First, we have this equation:
$$\frac{b - 4}{b - 2}=\frac{b - 2}{b + 2}+\frac{1}{b - 2}$$

**Step 1: Check for any numbers 'b' can't be!**
We can't have zero at the bottom of a fraction, right? So, $b-2$ can't be 0 (meaning $b \neq 2$) and $b+2$ can't be 0 (meaning $b \neq -2$). We'll remember this for later!

**Step 2: Get rid of those tricky fractions!**
To make this easier, let's find a "common helper" that all the bottoms (denominators) can go into. Our bottoms are $(b-2)$ and $(b+2)$. The smallest "common helper" is $(b-2)(b+2)$.
So, we'll multiply *every single piece* of our equation by $(b-2)(b+2)$.

* For the first part: $\frac{b - 4}{b - 2} \times (b-2)(b+2)$
The $(b-2)$ on top and bottom cancel out, leaving us with $(b-4)(b+2)$.

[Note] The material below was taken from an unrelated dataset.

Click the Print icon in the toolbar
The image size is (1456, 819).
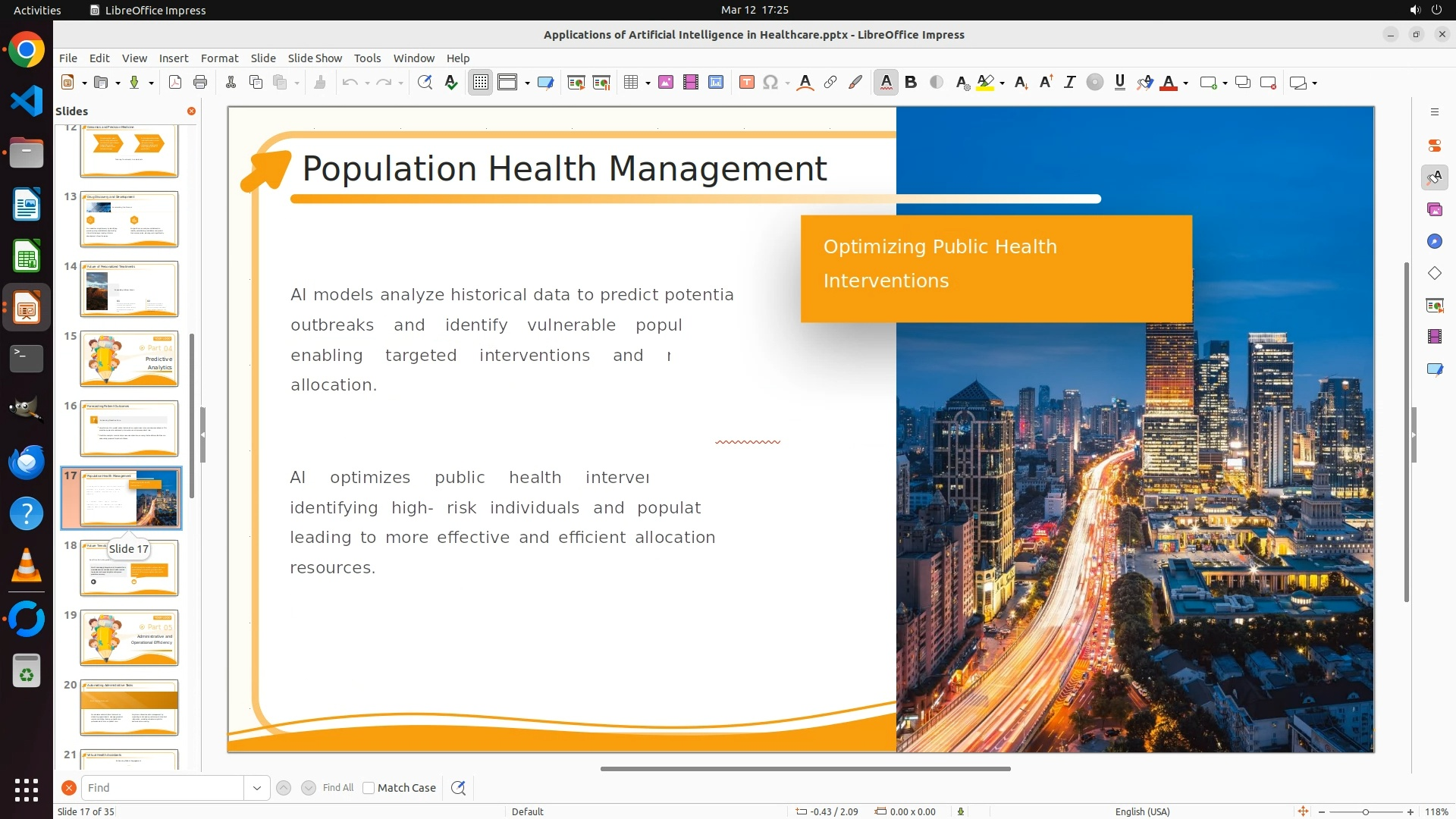click(x=200, y=83)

* For the second part: $\frac{b - 2}{b + 2} \times (b-2)(b+2)$
The $(b+2)$ on top and bottom cancel out, leaving us with $(b-2)(b-2)$.

* For the third part: $\frac{1}{b - 2} \times (b-2)(b+2)$
The $(b-2)$ on top and bottom cancel out, leaving us with $1 \times (b+2)$, which is just $(b+2)$.

So, our equation now looks much simpler:
$$(b-4)(b+2) = (b-2)(b-2) + (b+2)$$

**Step 3: Multiply everything out!**
Let's open up those parentheses.
* $(b-4)(b+2) = b \times b + b \times 2 - 4 \times b - 4 \times 2 = b^2 + 2b - 4b - 8 = b^2 - 2b - 8$
* $(b-2)(b-2) = b \times b - 2 \times b - 2 \times b + (-2) \times (-2) = b^2 - 2b - 2b + 4 = b^2 - 4b + 4$

Now substitute these back into our equation:
$$b^2 - 2b - 8 = (b^2 - 4b + 4) + (b+2)$$

**Step 4: Combine things on each side.**
Let's clean up the right side:
$$b^2 - 2b - 8 = b^2 - 4b + 4 + b + 2$$
$$b^2 - 2b - 8 = b^2 - 3b + 6$$

**Step 5: Get 'b' all by itself!**
Notice we have $b^2$ on both sides. If we take $b^2$ away from both sides, they disappear!
$$-2b - 8 = -3b + 6$$
Now, let's gather all the 'b's on one side. If we add $3b$ to both sides:
$$-2b + 3b - 8 = 6$$
$$b - 8 = 6$$
Finally, to get 'b' alone, add 8 to both sides:
$$b = 6 + 8$$
$$b = 14$$

**Step 6: Check our answer!**
Remember our no-go numbers ($b \neq 2$ and $b \neq -2$)? Our answer $b=14$ is not one of those, so it's good!
Let's put $b=14$ back into the original equation to make sure it works:
Left side: $\frac{14 - 4}{14 - 2} = \frac{10}{12} = \frac{5}{6}$
Right side: $\frac{14 - 2}{14 + 2} + \frac{1}{14 - 2} = \frac{12}{16} + \frac{1}{12}$
$\frac{12}{16}$ can be simplified to $\frac{3}{4}$.
So, Right side: $\frac{3}{4} + \frac{1}{12}$
To add these, we need a common bottom, which is 12. $\frac{3}{4}$ is the same as $\frac{9}{12}$.
So, Right side: $\frac{9}{12} + \frac{1}{12} = \frac{10}{12} = \frac{5}{6}$
Both sides are $\frac{5}{6}$! Hooray! Our answer is correct!